● TASK DETAILS:
Reproduce the municipal registration text word for word, from "At the municipal" to "delay the process.".

● DOCUMENT TEXT:

--------

At the municipal office, you’ll complete a registration form with your full legal name, date and place of birth, marital status, and details about any dependents or spouse living at the same address. Make sure every name matches your passport exactly—even a small discrepancy can delay the process.
After you submit your paperwork, the municipality arranges a check to confirm you actually live at the address you declared. This is typically carried out by a local community officer who visits the property. The timeline varies by municipality, but most complete the check within a few weeks.6IBZ – FPS Home Affairs. Registration and Reporting Obligation (General)
For EU citizens, once the check is successful, the municipality registers you in the Foreigners’ Register and issues a registration certificate in the form of a paper Annex 8. You can also apply for an electronic E card at that point. Non-EU family members of EU citizens go through a slightly different track but follow the same general pattern of document submission, residence check, and registration.6IBZ – FPS Home Affairs. Registration and Reporting Obligation (General)

--------

● ENTRIES SHOWN:
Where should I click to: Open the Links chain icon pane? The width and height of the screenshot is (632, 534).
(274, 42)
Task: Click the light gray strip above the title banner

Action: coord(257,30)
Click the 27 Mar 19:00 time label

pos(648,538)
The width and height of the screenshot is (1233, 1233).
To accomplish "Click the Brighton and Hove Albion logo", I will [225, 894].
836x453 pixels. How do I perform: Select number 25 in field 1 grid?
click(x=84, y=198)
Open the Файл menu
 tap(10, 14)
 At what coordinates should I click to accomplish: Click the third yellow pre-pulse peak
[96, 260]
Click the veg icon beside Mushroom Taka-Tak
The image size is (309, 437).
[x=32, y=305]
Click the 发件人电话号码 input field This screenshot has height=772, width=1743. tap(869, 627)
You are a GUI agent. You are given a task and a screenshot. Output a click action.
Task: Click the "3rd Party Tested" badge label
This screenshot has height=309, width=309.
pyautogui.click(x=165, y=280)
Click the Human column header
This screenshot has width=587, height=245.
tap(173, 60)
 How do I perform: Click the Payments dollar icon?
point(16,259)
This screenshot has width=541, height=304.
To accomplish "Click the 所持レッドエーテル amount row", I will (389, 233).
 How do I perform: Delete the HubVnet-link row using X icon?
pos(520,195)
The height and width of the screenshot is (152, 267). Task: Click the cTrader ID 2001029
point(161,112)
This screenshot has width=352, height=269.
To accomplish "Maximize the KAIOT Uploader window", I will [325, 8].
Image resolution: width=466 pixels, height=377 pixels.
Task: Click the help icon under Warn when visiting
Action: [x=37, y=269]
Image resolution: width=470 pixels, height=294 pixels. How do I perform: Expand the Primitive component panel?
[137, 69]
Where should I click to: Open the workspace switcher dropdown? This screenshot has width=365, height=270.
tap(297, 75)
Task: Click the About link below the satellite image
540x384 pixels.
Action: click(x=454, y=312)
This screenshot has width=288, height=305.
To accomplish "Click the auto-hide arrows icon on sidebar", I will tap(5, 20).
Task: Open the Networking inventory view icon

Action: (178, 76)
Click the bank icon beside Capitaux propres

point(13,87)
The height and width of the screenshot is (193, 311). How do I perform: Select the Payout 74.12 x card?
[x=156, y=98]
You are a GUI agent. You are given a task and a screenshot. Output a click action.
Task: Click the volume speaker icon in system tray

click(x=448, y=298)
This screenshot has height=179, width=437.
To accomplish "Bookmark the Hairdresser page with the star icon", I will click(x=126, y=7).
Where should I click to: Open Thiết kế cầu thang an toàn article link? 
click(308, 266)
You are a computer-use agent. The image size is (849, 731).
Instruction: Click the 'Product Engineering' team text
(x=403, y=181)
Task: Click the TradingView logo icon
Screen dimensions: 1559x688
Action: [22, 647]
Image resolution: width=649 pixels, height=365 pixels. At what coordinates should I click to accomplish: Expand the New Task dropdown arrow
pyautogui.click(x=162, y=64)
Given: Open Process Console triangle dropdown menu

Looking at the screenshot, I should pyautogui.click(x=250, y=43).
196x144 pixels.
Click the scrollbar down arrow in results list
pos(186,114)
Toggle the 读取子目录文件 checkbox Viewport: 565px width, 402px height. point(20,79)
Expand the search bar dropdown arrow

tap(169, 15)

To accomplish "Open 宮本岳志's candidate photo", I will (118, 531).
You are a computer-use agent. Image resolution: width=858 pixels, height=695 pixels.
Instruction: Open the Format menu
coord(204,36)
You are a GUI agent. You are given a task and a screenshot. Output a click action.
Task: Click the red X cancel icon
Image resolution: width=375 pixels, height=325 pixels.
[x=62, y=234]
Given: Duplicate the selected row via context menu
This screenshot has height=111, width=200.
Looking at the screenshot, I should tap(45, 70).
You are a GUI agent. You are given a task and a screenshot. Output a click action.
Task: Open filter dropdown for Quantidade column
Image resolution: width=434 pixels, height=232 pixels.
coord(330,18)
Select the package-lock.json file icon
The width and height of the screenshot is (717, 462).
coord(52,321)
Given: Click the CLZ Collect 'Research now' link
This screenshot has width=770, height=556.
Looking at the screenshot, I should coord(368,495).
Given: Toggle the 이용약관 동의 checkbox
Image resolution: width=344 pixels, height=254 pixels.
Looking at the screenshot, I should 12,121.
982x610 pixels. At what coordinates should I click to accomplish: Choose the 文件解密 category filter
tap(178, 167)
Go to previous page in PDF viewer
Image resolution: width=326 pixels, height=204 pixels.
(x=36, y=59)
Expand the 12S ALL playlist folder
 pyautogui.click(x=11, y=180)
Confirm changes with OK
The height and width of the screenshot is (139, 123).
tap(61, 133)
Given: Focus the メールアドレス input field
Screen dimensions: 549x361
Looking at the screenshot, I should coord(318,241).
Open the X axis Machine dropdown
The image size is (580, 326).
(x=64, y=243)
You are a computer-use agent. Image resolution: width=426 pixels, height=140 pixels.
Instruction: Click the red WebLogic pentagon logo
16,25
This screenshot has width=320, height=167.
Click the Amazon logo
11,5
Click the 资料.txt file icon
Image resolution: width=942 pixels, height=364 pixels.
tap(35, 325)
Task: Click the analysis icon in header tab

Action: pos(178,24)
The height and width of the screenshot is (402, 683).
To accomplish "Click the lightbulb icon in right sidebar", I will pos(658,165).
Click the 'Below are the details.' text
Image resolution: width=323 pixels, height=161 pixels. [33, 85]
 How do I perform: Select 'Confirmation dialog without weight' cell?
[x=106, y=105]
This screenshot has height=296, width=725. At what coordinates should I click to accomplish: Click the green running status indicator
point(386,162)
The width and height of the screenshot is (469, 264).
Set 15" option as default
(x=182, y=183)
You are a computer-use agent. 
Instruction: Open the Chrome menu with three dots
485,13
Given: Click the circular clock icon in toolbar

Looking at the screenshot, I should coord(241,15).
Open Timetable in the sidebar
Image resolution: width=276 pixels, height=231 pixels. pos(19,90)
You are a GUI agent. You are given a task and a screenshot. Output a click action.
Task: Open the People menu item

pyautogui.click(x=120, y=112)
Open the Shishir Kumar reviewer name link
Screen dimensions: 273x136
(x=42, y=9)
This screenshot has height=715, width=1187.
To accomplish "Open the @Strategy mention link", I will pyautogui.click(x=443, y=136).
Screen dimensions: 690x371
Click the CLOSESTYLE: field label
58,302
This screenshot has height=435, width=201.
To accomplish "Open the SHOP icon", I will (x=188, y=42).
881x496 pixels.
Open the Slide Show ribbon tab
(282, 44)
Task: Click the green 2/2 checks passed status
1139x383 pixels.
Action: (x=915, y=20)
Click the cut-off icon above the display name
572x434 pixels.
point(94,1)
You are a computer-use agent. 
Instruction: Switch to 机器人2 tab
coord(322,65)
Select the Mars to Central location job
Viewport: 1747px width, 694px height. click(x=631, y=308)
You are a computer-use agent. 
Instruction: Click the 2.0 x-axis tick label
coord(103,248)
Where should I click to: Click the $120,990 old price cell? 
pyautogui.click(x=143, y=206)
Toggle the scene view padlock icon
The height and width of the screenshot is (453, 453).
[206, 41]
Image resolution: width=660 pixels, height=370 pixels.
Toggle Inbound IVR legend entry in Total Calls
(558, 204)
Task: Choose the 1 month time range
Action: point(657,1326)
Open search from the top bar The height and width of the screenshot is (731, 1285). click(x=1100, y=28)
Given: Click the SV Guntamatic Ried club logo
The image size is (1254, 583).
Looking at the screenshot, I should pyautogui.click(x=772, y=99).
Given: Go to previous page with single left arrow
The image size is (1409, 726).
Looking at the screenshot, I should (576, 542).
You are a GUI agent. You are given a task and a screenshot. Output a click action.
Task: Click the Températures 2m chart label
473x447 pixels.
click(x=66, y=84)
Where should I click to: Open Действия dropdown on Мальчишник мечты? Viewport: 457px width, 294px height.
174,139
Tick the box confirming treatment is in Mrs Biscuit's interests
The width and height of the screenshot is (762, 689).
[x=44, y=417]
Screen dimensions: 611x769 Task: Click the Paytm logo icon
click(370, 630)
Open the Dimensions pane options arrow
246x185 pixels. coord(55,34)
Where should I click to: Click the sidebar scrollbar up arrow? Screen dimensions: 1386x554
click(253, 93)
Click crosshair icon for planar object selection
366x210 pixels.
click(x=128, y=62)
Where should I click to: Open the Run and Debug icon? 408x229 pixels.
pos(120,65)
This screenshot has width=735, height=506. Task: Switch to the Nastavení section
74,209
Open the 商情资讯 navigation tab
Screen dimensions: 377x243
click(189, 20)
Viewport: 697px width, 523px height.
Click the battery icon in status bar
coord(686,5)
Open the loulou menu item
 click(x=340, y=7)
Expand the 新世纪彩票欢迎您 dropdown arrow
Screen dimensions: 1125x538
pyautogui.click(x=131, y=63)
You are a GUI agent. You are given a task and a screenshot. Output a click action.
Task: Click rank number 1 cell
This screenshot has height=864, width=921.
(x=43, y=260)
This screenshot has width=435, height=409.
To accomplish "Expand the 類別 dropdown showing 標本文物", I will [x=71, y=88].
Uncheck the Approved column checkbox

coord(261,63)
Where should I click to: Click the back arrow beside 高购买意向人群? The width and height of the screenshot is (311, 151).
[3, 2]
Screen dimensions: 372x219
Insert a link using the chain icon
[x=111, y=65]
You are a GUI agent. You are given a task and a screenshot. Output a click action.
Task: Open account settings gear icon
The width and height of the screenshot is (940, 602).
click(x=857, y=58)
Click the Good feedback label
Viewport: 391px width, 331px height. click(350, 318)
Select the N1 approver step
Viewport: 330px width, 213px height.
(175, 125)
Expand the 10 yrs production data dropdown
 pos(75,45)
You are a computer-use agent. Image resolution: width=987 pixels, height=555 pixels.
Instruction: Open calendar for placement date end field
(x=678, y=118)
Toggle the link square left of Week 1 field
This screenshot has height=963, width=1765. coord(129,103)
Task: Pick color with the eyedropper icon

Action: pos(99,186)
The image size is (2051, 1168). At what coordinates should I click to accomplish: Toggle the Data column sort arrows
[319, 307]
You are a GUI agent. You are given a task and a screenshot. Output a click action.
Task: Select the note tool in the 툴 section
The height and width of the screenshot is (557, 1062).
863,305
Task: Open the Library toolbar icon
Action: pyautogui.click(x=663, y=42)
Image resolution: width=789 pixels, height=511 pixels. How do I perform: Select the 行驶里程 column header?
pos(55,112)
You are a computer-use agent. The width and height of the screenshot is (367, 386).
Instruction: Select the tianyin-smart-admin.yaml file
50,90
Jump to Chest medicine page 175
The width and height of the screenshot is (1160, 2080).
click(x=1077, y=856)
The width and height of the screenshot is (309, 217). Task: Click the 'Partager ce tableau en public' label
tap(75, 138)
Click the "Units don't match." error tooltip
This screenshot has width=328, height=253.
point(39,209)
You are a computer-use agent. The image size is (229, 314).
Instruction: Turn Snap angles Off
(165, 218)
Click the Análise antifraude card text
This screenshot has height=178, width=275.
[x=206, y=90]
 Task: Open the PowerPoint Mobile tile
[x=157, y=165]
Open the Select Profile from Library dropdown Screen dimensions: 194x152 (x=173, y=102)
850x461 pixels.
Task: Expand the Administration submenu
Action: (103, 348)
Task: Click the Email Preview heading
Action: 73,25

--------

● TASK RESULT:
At the municipal office, you’ll complete a registration form with your full legal name, date and place of birth, marital status, and details about any dependents or spouse living at the same address. Make sure every name matches your passport exactly—even a small discrepancy can delay the process.